» **Textabschnitt**
++++++++

Thienemann, 14. Februar 2014

224 Seiten, € 12,99

ab 11 Jahre

 

 

 

Mia lebt mit ihren Eltern und ihrem Hund Goldie in einer großen Stadtvilla. Der Vater hat eine eigene kleine Firma, die ihn sehr einspannt. Die Mutter ist nicht berufstätig, dennoch immer mit irgendetwas beschäftigt, was sie aber scheinbar nicht ausfüllt und zufrieden macht. Mia hat Angst vor den ständig wechselnden Launen ihrer Mutter, die von jetzt auf gleich von Sanftmütigkeit zu brutalen Wutausbrüchen wechseln können. Jeden Tag hat sie die Küche gründlich sauberzumachen, eine Arbeit, die sie aber für ihre Mutter nie zufriedenstellend erledigt, was eine Bestrafung zur Folge hat. Wenn Mia von der Schule heimkehrt, fragt sie sich ängstlich, ob heute einer der guten Tage bei ihrer Mutter ist oder ob sich ihre angestaute Wut über irgendetwas wieder mit aller Macht an ihr ausgelassen wird. Diese Ausbrüche der Mutter verletzen Mia nicht nur verbal, sie wird auch handgreiflich ihrer Tochter gegenüber. Mia ist eine schwache Leserin, daher muss sie mit ihrer Mutter üben. Jedes Mal, wenn sie einen Fehler macht, wird sie von ihrer Mutter mit einer Ohrfeige bestraft, was die Lernbereitschaft steigern soll. Von Mias Vater kann sie keine Hilfe erwarten, er meidet jede Konfrontation mit seiner Frau. Um den Schmerz und die Gemeinheiten ertragen zu können, flüchtet Mia in die Welt der Fantasie und in das Land Diadala. Dort herrscht die böse Königin Zenoide, die Mias geliebten Kometendrachen Goldiur für ihre eigene Zwecke beschlagnahmt. Mia weiß, dass ihr Drache  in Gefangenschaft nicht lange überleben wird und beschließt ihn zu befreien. Die Burg der Königin Zenoide ist eine uneinnehmbare Festung, die nur mit einem speziellen Schlüssel zu öffnen ist, der aus vier besonderen Teilen besteht. Mia macht sich im Land Diadala auf eine abenteuerliche und spannende Reise, diese vier Teile zu suchen und damit das Schloss des Königspalastes zu öffnen. Sie begegnet Menschen, die ihr helfen und denen sie hilft, sie muss Rätsel erkennen und Aufgaben lösen, bis sie am Ziel ihrer Reise angekommen ist.

++++++++

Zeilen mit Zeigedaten
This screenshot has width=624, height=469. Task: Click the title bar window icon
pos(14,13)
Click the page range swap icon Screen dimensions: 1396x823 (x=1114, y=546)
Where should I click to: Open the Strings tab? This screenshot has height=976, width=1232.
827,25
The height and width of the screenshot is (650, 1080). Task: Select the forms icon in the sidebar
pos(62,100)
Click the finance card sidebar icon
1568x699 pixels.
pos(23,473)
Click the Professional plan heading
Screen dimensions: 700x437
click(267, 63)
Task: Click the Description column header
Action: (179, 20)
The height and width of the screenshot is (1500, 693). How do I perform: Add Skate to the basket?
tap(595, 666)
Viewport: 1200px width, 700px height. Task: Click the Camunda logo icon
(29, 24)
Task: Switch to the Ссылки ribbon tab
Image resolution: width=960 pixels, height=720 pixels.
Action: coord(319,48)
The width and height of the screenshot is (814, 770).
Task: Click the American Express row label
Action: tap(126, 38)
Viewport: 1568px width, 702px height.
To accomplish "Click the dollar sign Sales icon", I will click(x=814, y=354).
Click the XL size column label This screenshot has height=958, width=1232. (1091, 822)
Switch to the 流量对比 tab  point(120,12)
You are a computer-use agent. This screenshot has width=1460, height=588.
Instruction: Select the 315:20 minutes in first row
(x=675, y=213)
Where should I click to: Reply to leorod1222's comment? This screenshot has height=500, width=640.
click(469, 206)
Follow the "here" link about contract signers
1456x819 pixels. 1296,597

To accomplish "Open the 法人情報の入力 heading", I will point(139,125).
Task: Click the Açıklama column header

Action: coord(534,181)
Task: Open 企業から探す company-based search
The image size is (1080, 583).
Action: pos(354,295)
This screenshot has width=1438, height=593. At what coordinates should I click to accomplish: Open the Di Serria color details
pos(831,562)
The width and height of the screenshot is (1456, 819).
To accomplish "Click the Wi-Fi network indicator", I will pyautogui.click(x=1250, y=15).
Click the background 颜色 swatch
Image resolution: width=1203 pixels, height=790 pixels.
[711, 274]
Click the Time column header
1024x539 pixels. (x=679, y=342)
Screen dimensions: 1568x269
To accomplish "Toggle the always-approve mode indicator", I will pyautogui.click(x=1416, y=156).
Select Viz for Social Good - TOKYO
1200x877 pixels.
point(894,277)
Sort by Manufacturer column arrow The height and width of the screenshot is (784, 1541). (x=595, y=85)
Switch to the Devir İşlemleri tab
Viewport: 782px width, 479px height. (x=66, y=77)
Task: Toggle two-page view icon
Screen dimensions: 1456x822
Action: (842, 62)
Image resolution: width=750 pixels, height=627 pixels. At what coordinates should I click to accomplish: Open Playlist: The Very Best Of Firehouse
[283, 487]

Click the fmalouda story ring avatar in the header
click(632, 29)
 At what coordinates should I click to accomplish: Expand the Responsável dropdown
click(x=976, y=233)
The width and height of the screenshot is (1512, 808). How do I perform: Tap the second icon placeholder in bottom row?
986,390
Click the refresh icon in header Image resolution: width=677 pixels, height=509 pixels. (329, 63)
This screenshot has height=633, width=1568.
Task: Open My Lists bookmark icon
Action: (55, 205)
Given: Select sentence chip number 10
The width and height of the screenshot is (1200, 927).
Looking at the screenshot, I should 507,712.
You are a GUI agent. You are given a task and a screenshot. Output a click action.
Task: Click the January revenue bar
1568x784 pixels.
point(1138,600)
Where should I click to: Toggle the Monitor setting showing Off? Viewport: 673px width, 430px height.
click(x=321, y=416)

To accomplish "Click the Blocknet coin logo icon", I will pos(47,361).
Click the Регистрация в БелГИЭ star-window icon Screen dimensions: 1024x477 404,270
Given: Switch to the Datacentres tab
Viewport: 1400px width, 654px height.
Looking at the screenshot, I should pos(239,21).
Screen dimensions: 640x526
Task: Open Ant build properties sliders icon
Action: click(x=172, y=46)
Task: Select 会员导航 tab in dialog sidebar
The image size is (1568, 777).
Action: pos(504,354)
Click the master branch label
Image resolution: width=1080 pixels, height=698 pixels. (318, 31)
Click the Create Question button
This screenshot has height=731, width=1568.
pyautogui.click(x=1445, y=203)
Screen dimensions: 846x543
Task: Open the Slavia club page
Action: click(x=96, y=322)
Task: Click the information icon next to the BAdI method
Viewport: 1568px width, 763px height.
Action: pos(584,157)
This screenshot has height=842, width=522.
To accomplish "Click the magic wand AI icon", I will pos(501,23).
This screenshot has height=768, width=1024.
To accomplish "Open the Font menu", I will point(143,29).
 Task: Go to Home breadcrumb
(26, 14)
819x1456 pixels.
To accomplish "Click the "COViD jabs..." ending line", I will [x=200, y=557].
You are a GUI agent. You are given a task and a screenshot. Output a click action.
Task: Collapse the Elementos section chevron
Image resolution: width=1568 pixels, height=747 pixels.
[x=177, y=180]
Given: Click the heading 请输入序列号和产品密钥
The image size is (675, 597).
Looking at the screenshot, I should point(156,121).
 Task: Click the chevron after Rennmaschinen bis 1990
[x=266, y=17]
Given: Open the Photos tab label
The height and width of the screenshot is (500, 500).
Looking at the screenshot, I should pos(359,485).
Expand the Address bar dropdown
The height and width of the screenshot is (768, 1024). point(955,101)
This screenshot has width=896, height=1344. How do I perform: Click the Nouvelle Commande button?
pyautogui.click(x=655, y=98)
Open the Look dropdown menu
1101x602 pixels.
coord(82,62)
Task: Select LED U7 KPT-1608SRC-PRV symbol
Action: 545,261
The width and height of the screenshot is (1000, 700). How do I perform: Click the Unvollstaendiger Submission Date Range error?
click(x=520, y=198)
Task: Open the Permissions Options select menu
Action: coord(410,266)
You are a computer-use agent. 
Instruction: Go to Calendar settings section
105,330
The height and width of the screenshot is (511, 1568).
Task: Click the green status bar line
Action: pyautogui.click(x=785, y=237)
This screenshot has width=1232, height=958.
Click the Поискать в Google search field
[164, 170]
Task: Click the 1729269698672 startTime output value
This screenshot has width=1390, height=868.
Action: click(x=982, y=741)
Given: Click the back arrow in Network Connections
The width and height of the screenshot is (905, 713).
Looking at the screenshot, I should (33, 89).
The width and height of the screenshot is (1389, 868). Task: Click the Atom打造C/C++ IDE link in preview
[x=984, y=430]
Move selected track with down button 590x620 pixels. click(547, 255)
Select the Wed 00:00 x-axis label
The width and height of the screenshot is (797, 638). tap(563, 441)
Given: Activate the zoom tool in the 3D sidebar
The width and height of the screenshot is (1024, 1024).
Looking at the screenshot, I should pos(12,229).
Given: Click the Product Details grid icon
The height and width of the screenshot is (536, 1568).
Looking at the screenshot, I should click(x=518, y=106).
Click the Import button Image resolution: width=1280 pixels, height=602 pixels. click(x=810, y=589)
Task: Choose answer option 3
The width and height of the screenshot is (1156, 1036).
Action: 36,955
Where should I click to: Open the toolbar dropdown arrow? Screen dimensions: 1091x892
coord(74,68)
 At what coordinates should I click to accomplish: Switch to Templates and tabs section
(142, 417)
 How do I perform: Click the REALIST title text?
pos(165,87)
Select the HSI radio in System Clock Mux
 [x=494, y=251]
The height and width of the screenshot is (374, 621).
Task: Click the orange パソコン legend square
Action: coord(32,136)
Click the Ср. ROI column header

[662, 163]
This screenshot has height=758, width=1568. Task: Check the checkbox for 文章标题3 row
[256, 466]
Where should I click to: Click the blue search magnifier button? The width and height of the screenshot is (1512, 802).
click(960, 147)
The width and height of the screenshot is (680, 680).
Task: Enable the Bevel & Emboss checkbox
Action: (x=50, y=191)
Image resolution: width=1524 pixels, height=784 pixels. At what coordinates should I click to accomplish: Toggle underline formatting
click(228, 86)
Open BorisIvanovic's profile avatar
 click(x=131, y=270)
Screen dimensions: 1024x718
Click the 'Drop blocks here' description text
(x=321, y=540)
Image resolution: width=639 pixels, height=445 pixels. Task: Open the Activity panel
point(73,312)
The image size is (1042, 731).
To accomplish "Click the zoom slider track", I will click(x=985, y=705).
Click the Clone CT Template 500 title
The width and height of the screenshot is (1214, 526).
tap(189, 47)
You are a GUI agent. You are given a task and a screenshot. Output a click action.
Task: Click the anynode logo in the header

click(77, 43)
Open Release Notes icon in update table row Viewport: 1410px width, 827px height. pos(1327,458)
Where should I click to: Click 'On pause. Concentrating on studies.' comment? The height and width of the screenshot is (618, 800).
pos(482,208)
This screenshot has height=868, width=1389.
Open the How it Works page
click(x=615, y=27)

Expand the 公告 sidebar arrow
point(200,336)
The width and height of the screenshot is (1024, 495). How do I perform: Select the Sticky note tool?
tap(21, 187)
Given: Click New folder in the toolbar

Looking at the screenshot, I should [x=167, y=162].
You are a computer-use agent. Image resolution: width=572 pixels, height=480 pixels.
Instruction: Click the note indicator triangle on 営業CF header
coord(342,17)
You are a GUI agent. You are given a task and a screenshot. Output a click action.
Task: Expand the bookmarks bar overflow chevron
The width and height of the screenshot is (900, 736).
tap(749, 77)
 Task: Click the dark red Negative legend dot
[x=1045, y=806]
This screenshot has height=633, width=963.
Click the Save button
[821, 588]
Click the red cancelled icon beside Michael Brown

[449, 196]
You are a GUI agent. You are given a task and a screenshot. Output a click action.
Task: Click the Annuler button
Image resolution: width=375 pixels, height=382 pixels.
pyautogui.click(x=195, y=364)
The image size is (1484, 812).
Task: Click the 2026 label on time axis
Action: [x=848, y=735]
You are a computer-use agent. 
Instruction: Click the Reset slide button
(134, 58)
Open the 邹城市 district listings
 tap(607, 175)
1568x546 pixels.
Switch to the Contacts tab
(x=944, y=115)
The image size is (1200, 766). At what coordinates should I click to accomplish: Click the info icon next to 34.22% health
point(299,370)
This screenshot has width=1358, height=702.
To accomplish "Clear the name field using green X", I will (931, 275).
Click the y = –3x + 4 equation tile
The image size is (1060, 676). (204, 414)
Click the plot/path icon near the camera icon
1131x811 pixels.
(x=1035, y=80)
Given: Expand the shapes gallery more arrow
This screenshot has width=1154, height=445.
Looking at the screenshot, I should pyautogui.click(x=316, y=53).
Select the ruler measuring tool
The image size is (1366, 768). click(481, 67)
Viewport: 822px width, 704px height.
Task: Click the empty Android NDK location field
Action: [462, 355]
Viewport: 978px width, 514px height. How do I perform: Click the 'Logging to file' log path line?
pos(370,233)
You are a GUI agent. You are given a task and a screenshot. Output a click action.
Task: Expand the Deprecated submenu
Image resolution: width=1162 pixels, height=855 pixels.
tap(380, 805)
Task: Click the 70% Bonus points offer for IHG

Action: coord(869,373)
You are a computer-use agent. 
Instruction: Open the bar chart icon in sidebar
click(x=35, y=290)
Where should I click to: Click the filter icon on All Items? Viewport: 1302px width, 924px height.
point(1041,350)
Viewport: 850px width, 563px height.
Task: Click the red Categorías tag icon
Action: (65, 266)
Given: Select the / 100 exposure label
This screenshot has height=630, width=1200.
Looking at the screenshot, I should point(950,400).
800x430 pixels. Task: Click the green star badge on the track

++++++++

» **Zu erledigen**
- 1) Kürze den Absatz im Textabschnitt, der mit „Mia lebt mit ihren Eltern“ beginnt, zu einer Liste in Stichpunkten. Die wichtigsten Fakten sollen erhalten bleiben.
- 2) Erkläre in ein bis drei Sätzen, warum Mia laut dem Textabschnitt beschließt, den Kometendrachen Goldiur zu befreien.
Stütze dich nur auf den Textabschnitt.

» **Ergebnisse je Aufgabe**
- 1)
- Mia lebt mit ihren Eltern und dem Hund Goldie in einer großen Stadtvilla.
- Der Vater ist durch seine eigene kleine Firma stark eingespannt. Er meidet jeden Streit mit seiner Frau, deshalb hilft er Mia nicht.
- Die Mutter arbeitet nicht und ist trotzdem ständig beschäftigt, aber unzufrieden. Ihre Launen schlagen plötzlich von sanft in brutale Wut um.
- Die Mutter verletzt Mia mit Worten und schlägt sie auch.
- Mia muss jeden Tag die Küche putzen. Der Mutter ist das nie gut genug, und Mia wird dafür bestraft.
- Mia liest schlecht und muss mit der Mutter üben. Für jeden Fehler bekommt sie eine Ohrfeige.
- Um das alles auszuhalten, flüchtet Mia in das Fantasieland Diadala.
- Dort nimmt die böse Königin Zenoide Mias Kometendrachen Goldiur für sich in Beschlag.
- Mia will Goldiur befreien, weil er in Gefangenschaft nicht lange überleben würde.
- Die Burg der Königin lässt sich nur mit einem Schlüssel aus vier besonderen Teilen öffnen.
- Mia sucht diese Teile auf einer abenteuerlichen Reise. Sie bekommt Hilfe und hilft anderen, erkennt Rätsel und löst Aufgaben, bis sie am Ziel ist.

- 2) Mia weiß, dass ihr Drache in der Gefangenschaft der Königin Zenoide nicht lange überleben wird. Deshalb beschließt sie, ihn zu befreien.